How long do people live with gastric metaplasia? Gastric metaplasia, its causes and symptoms

Intestinal metaplasia of the stomach is the degeneration of the gastric glandular epithelium into the intestinal one. The parietal cells that produce hydrochloric acid cease to perform their functions. In this case, not only the digestive organ suffers, but also the metabolism as a whole. When gastric cells are replaced by the epithelium of the small intestine, the human condition is dangerous, but curable. If instead of stomach cells, colon cells begin to multiply in it, then the condition is characterized as precancerous. Treatment is possible, but advanced forms have a poor prognosis.

Development of pathology

Pathological disruption of the cellular activity of the digestive organ occurs mainly in older people. Constant renewal of cellular material is a natural process inherent in the genetic apparatus of gastric cells. The intense impact of negative factors on the mucous membrane causes an increase in the rate of their formation. When the proliferation rate of gastric cells exceeds the permissible rate, failures of the genetic program occur, resulting in the formation of intestinal cellular structures instead of gastric ones. The functionality of glandular tissue also changes, performing the role of intestinal absorption.

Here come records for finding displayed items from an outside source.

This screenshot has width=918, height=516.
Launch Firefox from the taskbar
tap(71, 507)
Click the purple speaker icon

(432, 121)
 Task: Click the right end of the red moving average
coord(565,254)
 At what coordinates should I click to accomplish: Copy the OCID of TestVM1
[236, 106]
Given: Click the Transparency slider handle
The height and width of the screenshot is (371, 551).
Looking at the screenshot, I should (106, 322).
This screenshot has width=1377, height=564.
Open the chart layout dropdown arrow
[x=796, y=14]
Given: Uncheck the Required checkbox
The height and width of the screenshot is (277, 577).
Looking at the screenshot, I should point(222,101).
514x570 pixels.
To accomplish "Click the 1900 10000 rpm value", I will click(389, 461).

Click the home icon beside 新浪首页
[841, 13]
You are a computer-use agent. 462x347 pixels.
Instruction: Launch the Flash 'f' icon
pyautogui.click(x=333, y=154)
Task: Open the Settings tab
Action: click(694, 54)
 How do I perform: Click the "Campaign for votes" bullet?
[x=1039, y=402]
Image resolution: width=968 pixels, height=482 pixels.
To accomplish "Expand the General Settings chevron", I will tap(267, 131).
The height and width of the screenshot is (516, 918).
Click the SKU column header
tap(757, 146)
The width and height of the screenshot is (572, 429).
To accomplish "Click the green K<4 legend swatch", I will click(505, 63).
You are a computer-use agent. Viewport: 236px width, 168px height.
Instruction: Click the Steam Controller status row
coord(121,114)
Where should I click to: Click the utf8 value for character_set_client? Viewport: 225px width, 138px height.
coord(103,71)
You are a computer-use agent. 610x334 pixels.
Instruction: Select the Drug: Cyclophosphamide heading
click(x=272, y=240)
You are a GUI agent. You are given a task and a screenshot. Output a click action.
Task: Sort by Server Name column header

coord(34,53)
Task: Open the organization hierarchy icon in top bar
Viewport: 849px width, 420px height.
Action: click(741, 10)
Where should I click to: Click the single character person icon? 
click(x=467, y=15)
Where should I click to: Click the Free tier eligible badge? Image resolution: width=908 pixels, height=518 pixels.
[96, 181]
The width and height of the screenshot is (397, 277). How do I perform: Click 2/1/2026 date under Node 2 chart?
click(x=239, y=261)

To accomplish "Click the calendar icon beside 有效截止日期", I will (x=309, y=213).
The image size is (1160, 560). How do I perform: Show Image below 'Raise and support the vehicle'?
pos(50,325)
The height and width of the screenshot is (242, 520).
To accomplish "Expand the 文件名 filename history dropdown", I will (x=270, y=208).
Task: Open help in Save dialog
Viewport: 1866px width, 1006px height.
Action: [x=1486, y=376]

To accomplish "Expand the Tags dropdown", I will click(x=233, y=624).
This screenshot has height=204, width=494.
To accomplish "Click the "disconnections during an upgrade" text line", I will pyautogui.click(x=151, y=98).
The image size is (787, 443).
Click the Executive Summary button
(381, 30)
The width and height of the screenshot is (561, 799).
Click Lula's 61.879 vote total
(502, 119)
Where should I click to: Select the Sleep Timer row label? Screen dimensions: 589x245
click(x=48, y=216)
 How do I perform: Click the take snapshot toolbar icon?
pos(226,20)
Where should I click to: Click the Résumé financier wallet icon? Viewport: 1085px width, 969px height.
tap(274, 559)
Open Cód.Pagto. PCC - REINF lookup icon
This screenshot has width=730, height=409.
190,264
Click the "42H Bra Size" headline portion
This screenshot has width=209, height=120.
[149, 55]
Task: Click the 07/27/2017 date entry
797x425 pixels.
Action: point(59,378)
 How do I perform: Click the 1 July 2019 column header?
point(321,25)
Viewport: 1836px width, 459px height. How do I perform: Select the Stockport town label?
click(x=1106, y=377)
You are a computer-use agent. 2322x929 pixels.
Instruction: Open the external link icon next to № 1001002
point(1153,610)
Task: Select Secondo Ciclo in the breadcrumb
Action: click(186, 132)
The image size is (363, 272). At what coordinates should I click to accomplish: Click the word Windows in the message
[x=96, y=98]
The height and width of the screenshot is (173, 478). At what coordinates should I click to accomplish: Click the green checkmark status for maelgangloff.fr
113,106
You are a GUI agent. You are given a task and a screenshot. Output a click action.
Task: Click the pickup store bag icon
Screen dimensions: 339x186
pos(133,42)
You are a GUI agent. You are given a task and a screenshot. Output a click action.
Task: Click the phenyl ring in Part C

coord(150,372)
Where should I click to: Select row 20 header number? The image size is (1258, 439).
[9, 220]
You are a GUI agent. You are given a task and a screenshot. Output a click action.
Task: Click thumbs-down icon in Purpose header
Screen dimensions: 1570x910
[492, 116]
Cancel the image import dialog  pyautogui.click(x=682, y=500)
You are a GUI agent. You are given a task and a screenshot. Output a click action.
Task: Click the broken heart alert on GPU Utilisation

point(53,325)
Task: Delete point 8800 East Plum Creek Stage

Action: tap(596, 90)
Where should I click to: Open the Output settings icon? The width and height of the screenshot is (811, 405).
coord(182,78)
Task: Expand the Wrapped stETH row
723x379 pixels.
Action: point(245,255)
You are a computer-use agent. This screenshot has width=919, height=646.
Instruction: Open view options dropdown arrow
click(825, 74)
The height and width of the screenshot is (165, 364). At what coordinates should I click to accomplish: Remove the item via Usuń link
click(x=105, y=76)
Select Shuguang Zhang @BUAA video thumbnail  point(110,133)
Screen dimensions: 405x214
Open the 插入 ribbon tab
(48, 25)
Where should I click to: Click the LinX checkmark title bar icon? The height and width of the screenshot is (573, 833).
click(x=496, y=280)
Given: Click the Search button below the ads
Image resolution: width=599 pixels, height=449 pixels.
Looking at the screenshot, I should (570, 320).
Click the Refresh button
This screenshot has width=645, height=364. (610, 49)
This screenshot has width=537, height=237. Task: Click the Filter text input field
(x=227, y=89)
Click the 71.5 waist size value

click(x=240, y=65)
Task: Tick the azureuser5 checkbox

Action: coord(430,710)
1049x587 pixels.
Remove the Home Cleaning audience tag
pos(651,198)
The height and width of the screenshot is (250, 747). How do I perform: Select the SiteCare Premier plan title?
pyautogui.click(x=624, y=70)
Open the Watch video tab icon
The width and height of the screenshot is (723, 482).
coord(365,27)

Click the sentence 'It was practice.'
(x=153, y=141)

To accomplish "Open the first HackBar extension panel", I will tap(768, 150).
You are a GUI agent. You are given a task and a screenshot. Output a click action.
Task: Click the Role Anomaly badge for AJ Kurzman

There are 2 types of intestinal pathology of the stomach.

1. Small intestinal, also called mature. Found in most cases in patients suffering from gastritis. The stomach contains a full set of enterocytes: columnar enterocytes, goblet epithelial cells, exocrinocytes with acidophilic type granules, enterochromaffinocytes of various types: EC, ECL, I, S, D. Goblet epithelial cells fill the space of the stomach, being framed by bordered epithelial cells. The specificity of the histology of metaplasia is the presence of acidophilic exocrinocytes, especially in large numbers, accumulating in the recesses of the folded surface along with borderless epithelial cells.
2. Intestinal metaplasia of the stomach of the immature type is characterized by the formation of goblet epithelial cells combined with prismatic epithelium, reminiscent of columnar cells of the large intestine. Endoenterocytes characteristic of the small intestine are not detected. A cytogenetic study reveals polyploidy of the nuclei and an increase in the intensity of the regulatory function of the nucleus on metabolic processes in the cytoplasm. When prismatic and endocrine epithelium are identified, mixed mucosal metaplasia is established. Immature (colic) metaplasia is diagnosed much less frequently. When cells characteristic of the small and large intestine are detected, a conclusion is drawn about a transitional form and the beginning of the development of a precancerous condition. A malignant neoplasm of the stomach is detected by histological examination in nineteen out of twenty patients with colonic metaplasia. Benign cell metamorphosis in the colonic form of metaplasia occurs in only one out of ten patients. In the absence of timely treatment, colonic metaplasia ends in death.

The degree of the disease is marked in Latin letters (A, B, C) and is described as minor, incomplete and complete.

Focal intestinal metaplasia, depending on the scale of the lesion, is divided into:

• weak - with the scale of damage to the surface of the mucous membrane up to 5%;
• medium – covering less than 1/5 of the entire surface of the stomach;
• strong – when spreading over more than 1/5 of the mucosal surface.

Based on the nature of the pathology, there are 3 types of metaplastic processes:

1. With the pyloric type of disorder, focal and diffuse lesions are distinguished. The focal direction of the pathology reveals lesions of some glands of the fundic type. The renewal of glandular glandulocytes occurs with failures, the results of which are the formation of enterocytes. With a diffuse nature, the glandular cells of the stomach become smaller, since new glandular glandulocytes are involved in pathological processes, the process proceeds unidirectionally from the pyloric to the fundic. The antrum of the stomach is also subject to pathological renewal.
2. Ciliary pathology often has an unfavorable prognosis, as it is detected during the development of malignant carcinoma. The appearance of ciliated epithelium in the gastric region is not considered normal, but a malignant neoplasm cannot be guaranteed. About a third of ciliary pathologies accompany benign gastric metaplasia.
3. In pancreatic pathology, the glandulocyte is stained unevenly over its surface: one pole of the cell is stained with eosin dyes, the other pole is stained with basophilic dyes.

Prevention

There are no special measures to prevent the development of metaplasia. These are the principles of healthy eating, giving up bad habits and self-medication (including folk recipes), as well as feasible physical activity.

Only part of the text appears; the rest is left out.